Meniscus replacement surgery can also be performed arthroscopically. However, it does not require any complex preparations, as the defect in the meniscus is measured during the operation and the artificial meniscus is cut to size and adapted to the defect while still in the operating theatre. The artificial preparation is fixed by attaching it to the remnants of the body's own meniscus using special suturing techniques. Compared to meniscus transplantation, meniscus replacement surgery is less complex because no bony drilling channels are necessary.
When is a meniscus transplant/artificial meniscus replacement used?
The field of application of meniscus transplantation (MAT) differs in some areas from artificial meniscus replacement (MSR). However, the main goal of both operations is to improve complaints and, in the best case, to slow down or delay joint wear (arthrosis) in the knee joint.
The largest area of application for meniscus transplantation, in which the best results are also described, is ideally found in a young patient with symptomatic loss of the medial or lateral meniscus without the simultaneous presence of pronounced degenerative changes (arthrosis) in the knee joint. A previous meniscus operation in which large parts of the meniscus were removed and there is a clear risk of rapidly progressing arthrosis can also be a criterion for a meniscus transplant. In recent years, the indications for meniscus transplantation have been expanded, as studies with older patients and higher-grade cartilage lesions showed good clinical results, although the survival rate of the transplanted meniscus was lower. It is advisable to assess each patient individually and to focus on biological age rather than purely on date of birth. Accompanying pathologies such as circumscribed cartilage damage, instabilities or axial misalignments should in any case be treated surgically in order not to worsen the postoperative results and the survival rate of the meniscus transplant.
In principle, the same indications apply for meniscus replacement as for meniscus transplantation. However, the prerequisite for meniscus replacement is that the meniscus roots and the outer meniscus rim have remained intact.
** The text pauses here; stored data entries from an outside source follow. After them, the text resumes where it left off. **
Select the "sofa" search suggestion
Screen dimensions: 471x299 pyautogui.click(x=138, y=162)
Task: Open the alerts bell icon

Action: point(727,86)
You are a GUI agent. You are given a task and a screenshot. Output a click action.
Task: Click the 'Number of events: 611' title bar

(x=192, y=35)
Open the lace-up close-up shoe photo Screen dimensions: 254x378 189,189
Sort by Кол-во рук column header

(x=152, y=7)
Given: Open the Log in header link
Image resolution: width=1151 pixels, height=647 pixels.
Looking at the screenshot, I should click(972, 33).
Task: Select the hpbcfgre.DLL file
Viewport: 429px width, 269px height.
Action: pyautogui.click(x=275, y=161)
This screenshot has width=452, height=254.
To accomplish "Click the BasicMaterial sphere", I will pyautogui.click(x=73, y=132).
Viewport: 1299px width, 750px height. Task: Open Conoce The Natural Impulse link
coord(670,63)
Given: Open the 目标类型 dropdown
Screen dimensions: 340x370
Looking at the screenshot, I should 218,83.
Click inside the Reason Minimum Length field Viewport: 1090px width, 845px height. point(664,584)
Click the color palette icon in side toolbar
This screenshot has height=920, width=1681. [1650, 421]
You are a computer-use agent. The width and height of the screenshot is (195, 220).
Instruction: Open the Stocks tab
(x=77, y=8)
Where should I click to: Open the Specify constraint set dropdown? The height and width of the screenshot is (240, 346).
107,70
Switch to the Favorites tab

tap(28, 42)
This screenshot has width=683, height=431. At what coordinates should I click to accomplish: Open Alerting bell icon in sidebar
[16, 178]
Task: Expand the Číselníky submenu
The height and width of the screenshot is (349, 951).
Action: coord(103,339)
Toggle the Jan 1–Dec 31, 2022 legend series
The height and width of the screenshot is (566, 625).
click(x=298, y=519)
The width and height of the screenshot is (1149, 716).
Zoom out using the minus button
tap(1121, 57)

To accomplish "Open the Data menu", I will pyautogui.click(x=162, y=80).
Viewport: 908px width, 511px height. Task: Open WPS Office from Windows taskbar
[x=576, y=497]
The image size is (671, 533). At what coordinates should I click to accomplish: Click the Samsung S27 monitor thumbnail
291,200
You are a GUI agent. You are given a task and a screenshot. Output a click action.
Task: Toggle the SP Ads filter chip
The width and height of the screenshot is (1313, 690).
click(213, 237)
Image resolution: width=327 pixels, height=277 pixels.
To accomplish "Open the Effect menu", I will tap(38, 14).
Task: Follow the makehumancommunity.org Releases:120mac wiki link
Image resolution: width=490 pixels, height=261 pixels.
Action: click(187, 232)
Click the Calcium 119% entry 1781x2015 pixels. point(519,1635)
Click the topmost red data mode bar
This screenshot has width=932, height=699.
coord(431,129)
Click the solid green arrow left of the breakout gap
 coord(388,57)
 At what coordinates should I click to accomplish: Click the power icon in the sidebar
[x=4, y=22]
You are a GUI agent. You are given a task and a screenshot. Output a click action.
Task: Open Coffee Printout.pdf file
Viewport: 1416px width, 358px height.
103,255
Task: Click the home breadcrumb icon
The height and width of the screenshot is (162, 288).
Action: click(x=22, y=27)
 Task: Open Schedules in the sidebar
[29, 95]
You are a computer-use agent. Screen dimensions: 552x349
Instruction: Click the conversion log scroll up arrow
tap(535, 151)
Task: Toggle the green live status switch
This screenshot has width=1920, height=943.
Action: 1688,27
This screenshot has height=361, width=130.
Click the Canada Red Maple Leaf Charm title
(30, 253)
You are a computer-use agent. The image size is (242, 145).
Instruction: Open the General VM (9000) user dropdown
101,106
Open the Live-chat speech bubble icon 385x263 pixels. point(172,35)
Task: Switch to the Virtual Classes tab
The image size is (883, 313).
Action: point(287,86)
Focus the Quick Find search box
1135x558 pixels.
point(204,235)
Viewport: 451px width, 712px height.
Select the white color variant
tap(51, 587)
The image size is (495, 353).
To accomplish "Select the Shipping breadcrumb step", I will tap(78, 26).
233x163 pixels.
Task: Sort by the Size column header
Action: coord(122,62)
Results after meniscus transplantation/ artificial meniscus replacement
Current studies show that after meniscus transplantation there is a significant improvement in complaints in most patients, provided that the area of application and the exclusion criteria are taken into account. This can be understood as an effective reduction in pain, as well as a general improvement in knee joint function and thus ultimately also in the quality of life. Meanwhile, 5-10 year graft survival rates of 85.8% for the medial meniscus and 89.2% for the lateral meniscus have been described.1
At the moment, scientists are intensively studying the potential areas of application of meniscus transplantation. Studies repeatedly show that meniscus transplantation can also make sense in cases of higher-grade cartilage damage. Furthermore, there is evidence that meniscus transplantation can reduce the progression of osteoarthritis, although not as effectively as the patient's own meniscus.
Very good results were also observed for the implantation of an artificial meniscus for the preparations CMI and ACTIFIT when used appropriately. Among other things, the patients described a significant reduction in pain, as well as improved knee joint function and thus an overall increase in quality of life.
1 Bin SI, Nha KW, Cheong JY, Shin YS. Midterm and long-term results of medial versus lateral meniscal allograft transplantation: a meta-analysis. Am J Sports Med 2018;46:1243–1250.